The first thing to do is find a theme, quote, and/or detail that you think is "notable" from those pages. Different editions of the book will have slightly different page numbering, so I doubt that I can nail down an exact page number for you. Additionally, that is a huge page range for you to choose from. The book is loaded with notable events and quotes. McCarthy's narrative doesn't spend much time giving "useless" information. He moves readers from one graphic and jarring event to the next with fair regularity. If I had to pick something, I really like the sequence that begins on page 125 of my version. It is the sequence where the Man has found the flare gun. The Boy is amazed by the find, and he is genuinely curious about shooting it. He wants to know if it could kill somebody, and the Man replies that the gun would most likely light the person on fire. The Boy asks about it as a signal device, and the Man confirms that wasn't his reason for getting it. The Boy correctly interprets it is because there is nobody left to signal. The Boy then makes a wonderful connection. If there isn't anybody to signal, there isn't any harm in shooting the flare off at night. The Boy says it would be a celebration of sorts. A few pages later, they shoot the flare at night. The Boy then makes a comment that the flare signal isn't something that can be seen from far away. That disappoints him, and the boy then questions whether or not God would be able to see it, and the section ends.

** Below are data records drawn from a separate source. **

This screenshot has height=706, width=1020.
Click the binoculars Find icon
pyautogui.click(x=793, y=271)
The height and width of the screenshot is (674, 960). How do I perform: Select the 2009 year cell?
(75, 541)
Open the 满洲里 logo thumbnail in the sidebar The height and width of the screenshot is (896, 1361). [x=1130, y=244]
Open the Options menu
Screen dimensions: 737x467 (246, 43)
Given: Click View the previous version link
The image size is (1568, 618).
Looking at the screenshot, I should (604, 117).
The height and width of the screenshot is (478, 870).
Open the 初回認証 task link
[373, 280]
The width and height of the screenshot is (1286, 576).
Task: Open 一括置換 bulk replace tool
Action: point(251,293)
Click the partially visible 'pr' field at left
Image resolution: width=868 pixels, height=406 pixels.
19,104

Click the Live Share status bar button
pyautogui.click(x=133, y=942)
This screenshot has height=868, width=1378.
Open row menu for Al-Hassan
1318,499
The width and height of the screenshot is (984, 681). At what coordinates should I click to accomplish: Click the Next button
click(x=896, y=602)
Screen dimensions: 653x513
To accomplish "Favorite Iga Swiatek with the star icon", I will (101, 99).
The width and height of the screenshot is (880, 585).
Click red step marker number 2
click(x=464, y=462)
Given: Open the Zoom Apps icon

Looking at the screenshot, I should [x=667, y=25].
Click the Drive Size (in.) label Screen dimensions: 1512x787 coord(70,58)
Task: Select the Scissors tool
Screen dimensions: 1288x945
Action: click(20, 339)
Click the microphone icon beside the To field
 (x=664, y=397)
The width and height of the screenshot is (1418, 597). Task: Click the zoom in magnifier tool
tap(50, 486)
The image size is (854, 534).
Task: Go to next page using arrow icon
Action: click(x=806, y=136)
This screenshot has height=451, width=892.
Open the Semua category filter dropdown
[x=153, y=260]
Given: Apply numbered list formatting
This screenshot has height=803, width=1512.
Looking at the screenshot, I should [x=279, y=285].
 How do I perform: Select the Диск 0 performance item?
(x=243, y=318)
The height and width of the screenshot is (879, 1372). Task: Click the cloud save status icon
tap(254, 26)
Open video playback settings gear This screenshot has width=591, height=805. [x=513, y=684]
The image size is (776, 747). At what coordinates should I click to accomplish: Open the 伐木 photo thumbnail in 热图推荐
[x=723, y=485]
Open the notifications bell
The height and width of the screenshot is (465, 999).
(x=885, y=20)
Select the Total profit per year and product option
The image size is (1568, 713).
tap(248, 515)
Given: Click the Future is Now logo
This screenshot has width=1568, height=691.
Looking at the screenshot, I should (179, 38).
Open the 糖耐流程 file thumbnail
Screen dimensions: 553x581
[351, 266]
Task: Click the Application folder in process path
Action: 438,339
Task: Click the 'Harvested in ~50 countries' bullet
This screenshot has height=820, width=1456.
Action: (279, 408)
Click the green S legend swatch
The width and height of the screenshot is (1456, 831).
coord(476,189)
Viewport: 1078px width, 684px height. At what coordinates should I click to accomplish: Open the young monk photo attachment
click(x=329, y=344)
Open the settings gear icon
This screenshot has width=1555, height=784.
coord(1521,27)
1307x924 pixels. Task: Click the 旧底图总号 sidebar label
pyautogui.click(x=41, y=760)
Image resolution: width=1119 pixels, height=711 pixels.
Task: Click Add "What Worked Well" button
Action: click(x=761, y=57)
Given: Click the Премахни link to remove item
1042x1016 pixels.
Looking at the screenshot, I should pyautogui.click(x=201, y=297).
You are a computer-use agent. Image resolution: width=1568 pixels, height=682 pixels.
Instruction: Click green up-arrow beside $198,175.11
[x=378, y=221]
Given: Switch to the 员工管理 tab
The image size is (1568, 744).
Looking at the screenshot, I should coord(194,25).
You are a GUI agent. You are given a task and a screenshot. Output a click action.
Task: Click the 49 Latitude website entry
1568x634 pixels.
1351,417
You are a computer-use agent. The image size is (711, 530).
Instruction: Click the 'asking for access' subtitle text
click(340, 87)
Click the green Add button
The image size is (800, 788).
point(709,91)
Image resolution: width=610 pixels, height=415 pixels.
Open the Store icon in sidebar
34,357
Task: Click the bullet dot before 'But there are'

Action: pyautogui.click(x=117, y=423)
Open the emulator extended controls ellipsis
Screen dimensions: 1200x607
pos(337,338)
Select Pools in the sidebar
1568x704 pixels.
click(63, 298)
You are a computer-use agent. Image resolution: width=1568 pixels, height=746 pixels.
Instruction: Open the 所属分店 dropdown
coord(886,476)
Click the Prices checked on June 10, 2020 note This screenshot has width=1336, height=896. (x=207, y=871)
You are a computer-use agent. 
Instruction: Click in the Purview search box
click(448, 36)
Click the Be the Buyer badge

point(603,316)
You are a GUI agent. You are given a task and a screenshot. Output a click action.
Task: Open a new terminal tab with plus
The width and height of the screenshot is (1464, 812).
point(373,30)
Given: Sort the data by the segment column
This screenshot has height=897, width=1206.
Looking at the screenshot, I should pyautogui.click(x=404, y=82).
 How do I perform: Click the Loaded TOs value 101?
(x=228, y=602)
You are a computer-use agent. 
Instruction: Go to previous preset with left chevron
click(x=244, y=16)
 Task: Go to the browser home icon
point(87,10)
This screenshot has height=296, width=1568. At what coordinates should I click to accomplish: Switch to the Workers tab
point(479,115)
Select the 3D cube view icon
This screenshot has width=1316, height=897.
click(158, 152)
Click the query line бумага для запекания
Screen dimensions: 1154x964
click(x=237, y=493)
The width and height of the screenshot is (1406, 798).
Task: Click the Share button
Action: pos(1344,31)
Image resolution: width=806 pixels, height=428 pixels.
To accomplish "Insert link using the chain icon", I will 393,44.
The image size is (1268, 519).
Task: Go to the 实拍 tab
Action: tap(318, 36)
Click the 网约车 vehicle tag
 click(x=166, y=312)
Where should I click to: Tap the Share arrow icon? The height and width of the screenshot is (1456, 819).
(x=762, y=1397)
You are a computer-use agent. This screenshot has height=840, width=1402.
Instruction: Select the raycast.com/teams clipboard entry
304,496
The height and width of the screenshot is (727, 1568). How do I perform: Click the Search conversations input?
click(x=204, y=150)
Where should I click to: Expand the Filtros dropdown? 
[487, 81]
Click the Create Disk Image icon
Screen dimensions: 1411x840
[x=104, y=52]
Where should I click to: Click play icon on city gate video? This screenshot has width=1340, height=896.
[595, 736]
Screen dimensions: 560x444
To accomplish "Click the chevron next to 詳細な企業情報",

What I like so much about this event is how it is a bright spot of sorts in the book. The flare gun is symbolic of hope. There is hope that good guys might see it. There is a wonder about whether or not God could see it. Regardless of either possibility, the gun also concretely brings a moment of joy for the Boy and the Man. They really have nothing to celebrate, yet the Boy still maintains his innocence and hope; therefore, he still holds on to ideas like celebrating something in a loud and bright way. The flare gun does this literally and figuratively. If your diary entry has to be from your perspective about your thoughts on the book, then I would discuss the flare gun's symbolism.
The diary entry could be a bit more fun to write if you are allowed some basic creative writing freedom. Write the journal entry from either the Man's perspective or the Boy's perspective. You can include all of the stuff about the flare gun being symbolic of something, but you can explore a bit of what McCarthy doesn't write about. Readers get very little information about what any character is thinking about unless that character says it. We get information on what is happening, what they see, what they do, etc.; however, what characters think is minimal. A diary entry from their perspective could explore what the Man thinks about the Boy's suggestion of a celebration. You could explore why the Boy wants to shoot gun but decides that he is too scared to do it himself. Write about what was going through the Boy's head while he watched the flare arc over in the night sky.